PASSAGE PROVIDED ->
# Practical Dread Necromancer build



## Erenthia

Hi all, I'm new here but since the release of 4th edition, I've been visiting the wizards of the coast boards less and less.  

That said I was hoping to get some advice on building a dread necromancer.  Now, I should say that it should be assumed that I don't have to make the most optimized character to hold my own in the party.  Still, since the Dread Necromancer is already (slightly) weaker than other classes, I don't want to loose too much.  

I should also say that this is a character oriented build.  (Though, obviously I'm trying to represent the character with the most powerful build I can, but I'm still not going to compromise the idea for something unrelated but more powerful).

Ok then, now to business.  This character, now going by the name of Drakus, was once a farmer in a little hamlet in the middle of nowhere.  For various reasons (and it varies depending on what setting he's in and who the DM is) an inquisition came to his hamlet.  His wife and three daughters  (ages 16, 12, and 2) were burned at the stake before his very eyes.  Deciding that the gods were fundamentally evil, he decides to take up the path of necromancy.

OBJECTIVE A ->
In the dread necromancer build post, what happened to Drakus's wife and three daughters?
OBJECTIVE B ->
Pick up the forum post on the dread necromancer build and write what comes after its final sentence.

DATA EXTRACT ->
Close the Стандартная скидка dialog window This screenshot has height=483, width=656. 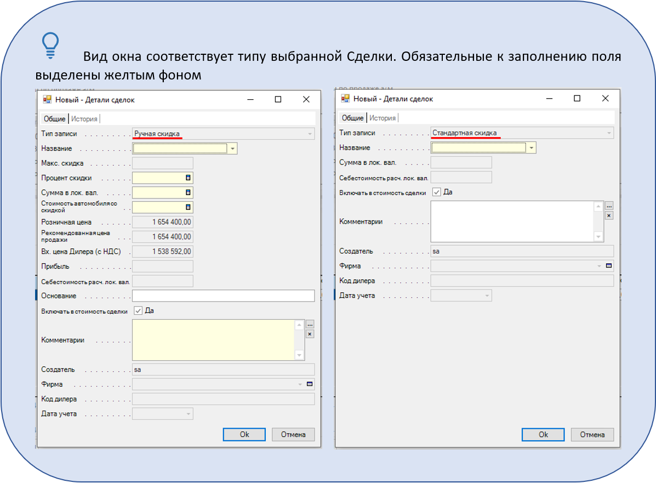(x=605, y=99)
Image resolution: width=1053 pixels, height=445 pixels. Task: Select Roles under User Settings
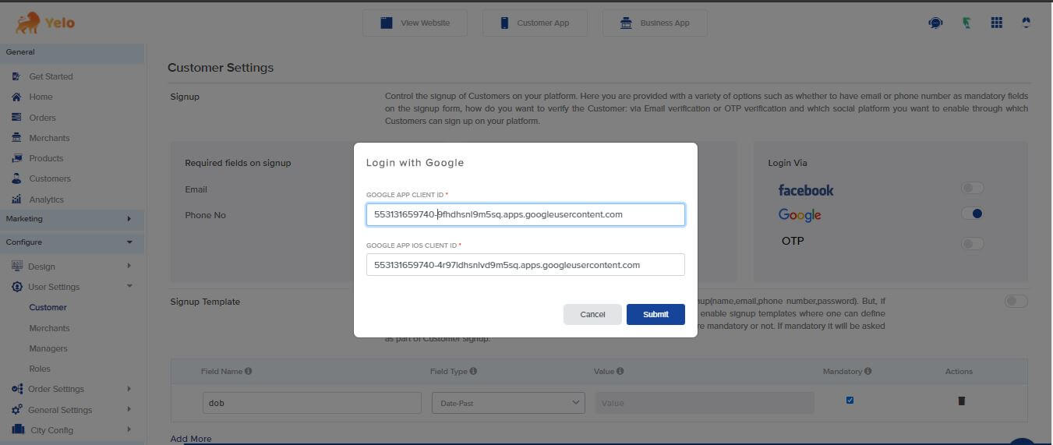pos(40,369)
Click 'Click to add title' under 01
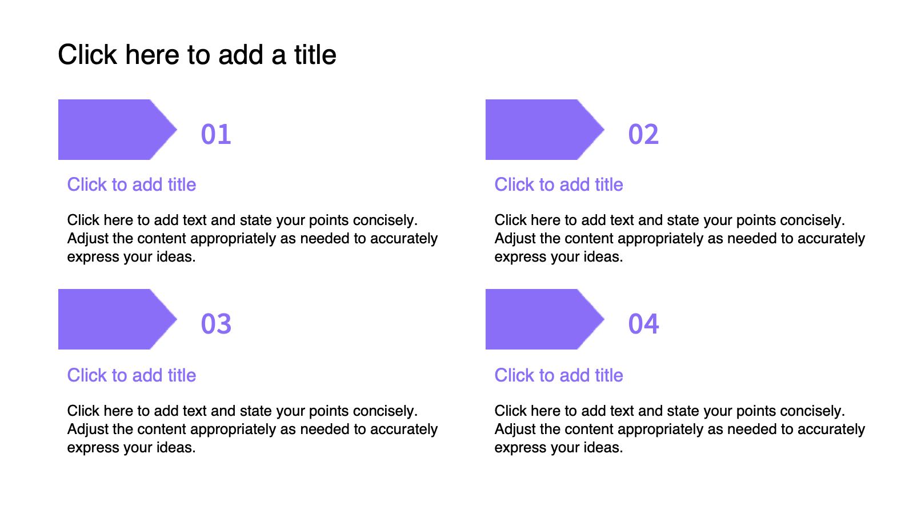This screenshot has height=514, width=913. click(131, 184)

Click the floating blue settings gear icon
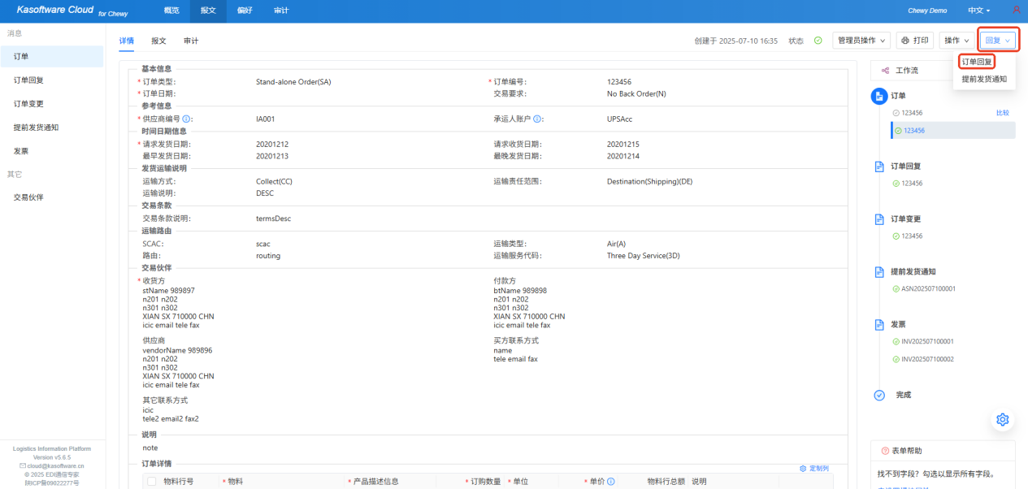[x=1002, y=419]
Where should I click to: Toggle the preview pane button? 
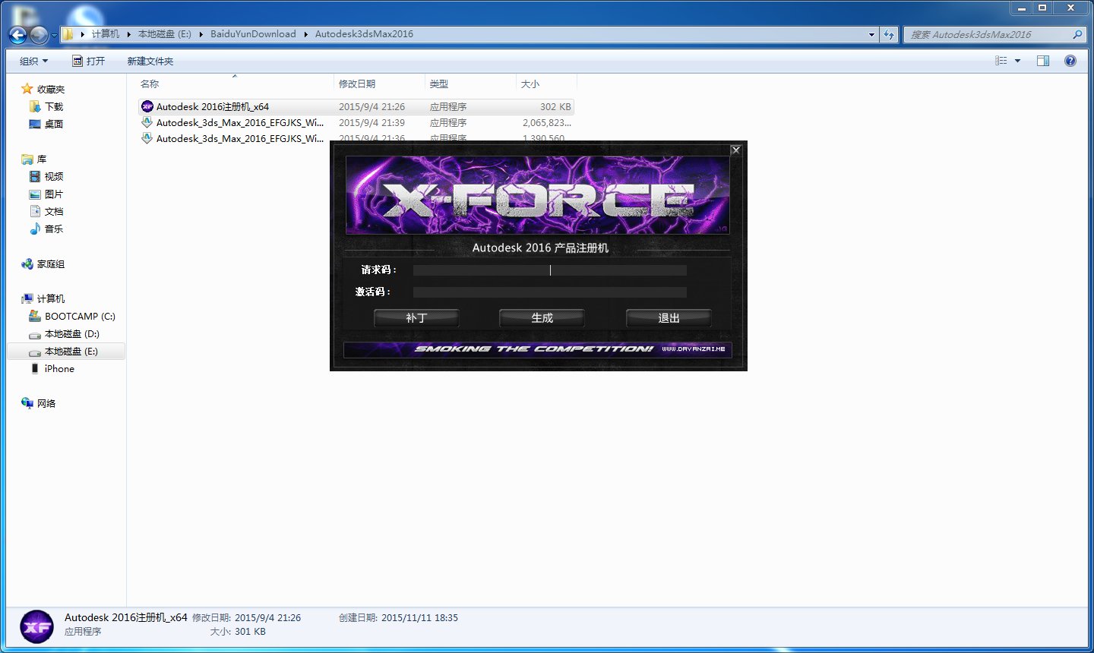click(x=1043, y=60)
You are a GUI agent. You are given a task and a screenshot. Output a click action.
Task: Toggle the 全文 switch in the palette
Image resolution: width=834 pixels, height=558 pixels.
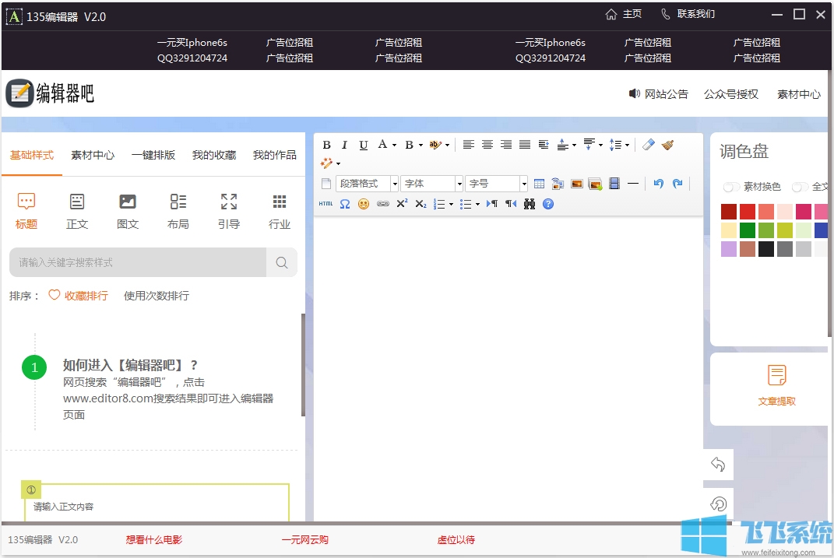[x=800, y=187]
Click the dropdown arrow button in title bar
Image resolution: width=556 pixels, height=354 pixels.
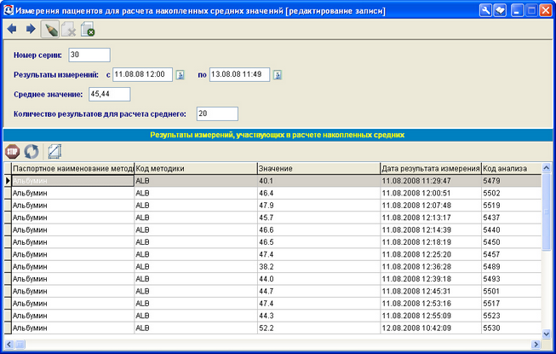point(500,9)
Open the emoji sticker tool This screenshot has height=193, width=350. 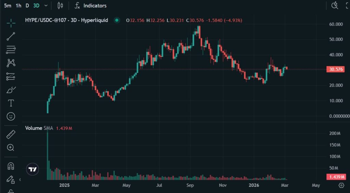click(x=11, y=117)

TASK ANSWER A ->
They were burned at the stake before his eyes.

TASK ANSWER B ->
I'm considering a number of possible builds for him. The first involves a work-around to get Lord of the Uttercold, but as you'll see has some decided disadvantages.  It would require

Arcane Disciple (Fire Domain)
Energy Substitution (Cold)
Lord of the Uttercold.

I'm justifying the Arcane Disciple feat by saying that there are other "divine" beings out there who hate the gods (such as demons and devils).  This would let me use a small number of uttercold spells to great advantage but not particularly often.

I've also considered that since the group I'm making this for doesn't have a healer I might want to take:

Arcane Disciple (Healing)
Spontaneous Healer

which (I believe) would let me use all my slots of healing if I chose.  It's not particularly in keeping with my character concept, but it's not too far from it either.  Actually he would enjoy being able to duplicate one of the most important function of divine magic.  

As for prestige classes, if I can't get the DM to sign off on the Dread Necromancers 8th level ability to control more undead to be based of caster level, then I may not bother with one.  One the other hand if I can I have a few possibilities in mind.

1) Dread Necromancer/Warlock/Eldritch Theurge
2) Dread Necromancer/Ur-Priest/Mystic Theurge (not likely, I know)
3) Dread Necromancer/Wizard/Ultimate Magus
4) Dread Necromancer/Warmage/Ultimate Magus
5) Dread Necromancer/Fighter/Eldritch Knight 

number 2 is likely to be ruled against (wasn't there errata to that effect?) but it's included to give a better idea of the character.  number 5 needn't have a level of fighter and should probably have something more interesting.  Number 1 is what I'm currently leaning towards, but since I'll never get Dark invocations (and utterdark blast is only negative energy/undead healing the warlock gets) I may go another direction.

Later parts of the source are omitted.